Significance. If the empirical claims hold after verification, the approach supplies a lightweight, broadly applicable loss-level addition to existing LoRA pipelines that addresses a common practical failure mode in LLM adaptation without replay or redesign. The simplicity and compatibility with multiple LoRA variants and backbones would make it a useful contribution to reliable model updating.
major comments (2)
- [Abstract] Abstract (method description): The claim that the regularizer 'preserves the base model’s relative preferences among alternative tokens without directly opposing the cross-entropy signal required for adaptation' lacks supporting analysis. Defining q_b(v) = p_b(v)/(1-p_b(t)) and q_a(v) = p_a(v)/(1-p_a(t)) for v ≠ t makes the KL(q_b || q_a) term an explicit function of p_a(t); its gradient with respect to the target logit is therefore nonzero in general and can couple to the CE loss. No derivative expansion or ablation isolating this effect is referenced.

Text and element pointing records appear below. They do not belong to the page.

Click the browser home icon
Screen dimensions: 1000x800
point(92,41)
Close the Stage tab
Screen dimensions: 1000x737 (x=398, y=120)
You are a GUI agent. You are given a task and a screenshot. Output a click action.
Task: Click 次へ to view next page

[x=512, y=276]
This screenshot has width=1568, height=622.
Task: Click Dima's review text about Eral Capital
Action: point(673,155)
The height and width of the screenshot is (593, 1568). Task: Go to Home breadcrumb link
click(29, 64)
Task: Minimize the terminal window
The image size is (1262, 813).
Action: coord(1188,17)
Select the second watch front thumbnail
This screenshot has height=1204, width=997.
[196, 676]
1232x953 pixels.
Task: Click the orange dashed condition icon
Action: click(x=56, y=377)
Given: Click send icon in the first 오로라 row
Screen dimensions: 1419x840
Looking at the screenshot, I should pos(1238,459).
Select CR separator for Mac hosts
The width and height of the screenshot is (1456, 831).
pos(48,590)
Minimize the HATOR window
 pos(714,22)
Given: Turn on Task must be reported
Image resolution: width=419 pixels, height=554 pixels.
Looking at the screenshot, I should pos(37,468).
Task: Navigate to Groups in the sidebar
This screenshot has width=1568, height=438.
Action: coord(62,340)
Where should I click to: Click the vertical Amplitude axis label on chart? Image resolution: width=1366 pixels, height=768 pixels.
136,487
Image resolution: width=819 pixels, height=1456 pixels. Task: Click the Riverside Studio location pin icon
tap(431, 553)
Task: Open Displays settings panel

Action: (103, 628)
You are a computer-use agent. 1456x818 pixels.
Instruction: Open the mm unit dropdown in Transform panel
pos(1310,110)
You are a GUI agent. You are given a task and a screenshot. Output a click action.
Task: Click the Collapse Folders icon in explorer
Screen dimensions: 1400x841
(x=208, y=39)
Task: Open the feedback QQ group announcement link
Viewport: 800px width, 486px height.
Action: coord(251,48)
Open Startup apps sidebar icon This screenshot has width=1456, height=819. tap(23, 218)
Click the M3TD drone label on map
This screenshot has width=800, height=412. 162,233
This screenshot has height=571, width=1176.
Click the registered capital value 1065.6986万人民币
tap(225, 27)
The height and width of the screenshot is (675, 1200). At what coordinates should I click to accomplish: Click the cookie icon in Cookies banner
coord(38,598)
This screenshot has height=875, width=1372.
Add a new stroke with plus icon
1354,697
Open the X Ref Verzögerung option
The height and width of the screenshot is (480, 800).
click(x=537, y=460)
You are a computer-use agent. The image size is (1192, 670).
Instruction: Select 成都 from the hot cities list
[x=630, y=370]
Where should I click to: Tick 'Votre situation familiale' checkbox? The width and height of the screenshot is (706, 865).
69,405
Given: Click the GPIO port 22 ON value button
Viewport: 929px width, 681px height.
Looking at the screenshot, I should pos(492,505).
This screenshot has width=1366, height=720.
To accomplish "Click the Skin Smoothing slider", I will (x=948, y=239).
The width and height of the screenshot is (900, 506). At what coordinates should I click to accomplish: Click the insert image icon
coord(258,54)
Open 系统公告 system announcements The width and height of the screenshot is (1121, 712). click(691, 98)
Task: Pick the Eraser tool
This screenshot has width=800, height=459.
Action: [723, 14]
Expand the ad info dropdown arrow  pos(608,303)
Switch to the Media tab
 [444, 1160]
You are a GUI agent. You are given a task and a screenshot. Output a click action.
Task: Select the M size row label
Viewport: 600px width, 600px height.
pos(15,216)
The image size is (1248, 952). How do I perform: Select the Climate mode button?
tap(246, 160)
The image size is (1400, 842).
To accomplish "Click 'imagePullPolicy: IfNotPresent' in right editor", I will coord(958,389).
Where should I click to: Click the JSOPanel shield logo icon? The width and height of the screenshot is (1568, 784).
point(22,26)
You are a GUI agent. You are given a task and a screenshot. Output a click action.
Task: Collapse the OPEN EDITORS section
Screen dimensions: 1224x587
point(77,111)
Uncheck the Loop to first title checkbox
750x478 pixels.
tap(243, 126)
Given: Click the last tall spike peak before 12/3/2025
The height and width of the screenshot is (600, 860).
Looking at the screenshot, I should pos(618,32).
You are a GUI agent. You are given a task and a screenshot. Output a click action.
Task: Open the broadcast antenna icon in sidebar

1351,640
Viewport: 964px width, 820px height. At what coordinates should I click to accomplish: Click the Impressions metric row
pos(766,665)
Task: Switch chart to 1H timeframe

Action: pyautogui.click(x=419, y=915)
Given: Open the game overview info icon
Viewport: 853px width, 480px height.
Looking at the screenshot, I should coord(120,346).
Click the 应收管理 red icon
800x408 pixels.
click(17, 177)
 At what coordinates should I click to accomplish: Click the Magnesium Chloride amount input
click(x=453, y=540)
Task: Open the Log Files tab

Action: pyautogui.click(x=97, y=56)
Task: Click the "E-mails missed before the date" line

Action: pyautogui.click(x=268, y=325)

- [Abstract] Abstract (empirical claim): The statement that the method 'improves the frontier between new learning and forgetting' across 'all LoRA variants tested and across various backbones' is presented without reference to statistical significance, number of random seeds, hyperparameter controls, or ablation isolating the regularizer from other training choices. These details are load-bearing for the central empirical claim.
Simulated Author's Rebuttal
We thank the referee for the constructive comments, which identify areas where additional rigor can strengthen the presentation of both the method and the empirical results. We address each major comment below and will incorporate the requested clarifications and analyses in the revised manuscript.
read point-by-point responses
-
Referee: [Abstract] Abstract (method description): The claim that the regularizer 'preserves the base model’s relative preferences among alternative tokens without directly opposing the cross-entropy signal required for adaptation' lacks supporting analysis. Defining q_b(v) = p_b(v)/(1-p_b(t)) and q_a(v) = p_a(v)/(1-p_a(t)) for v ≠ t makes the KL(q_b || q_a) term an explicit function of p_a(t); its gradient with respect to the target logit is therefore nonzero in general and can couple to the CE loss. No derivative expansion or ablation isolating this effect is referenced.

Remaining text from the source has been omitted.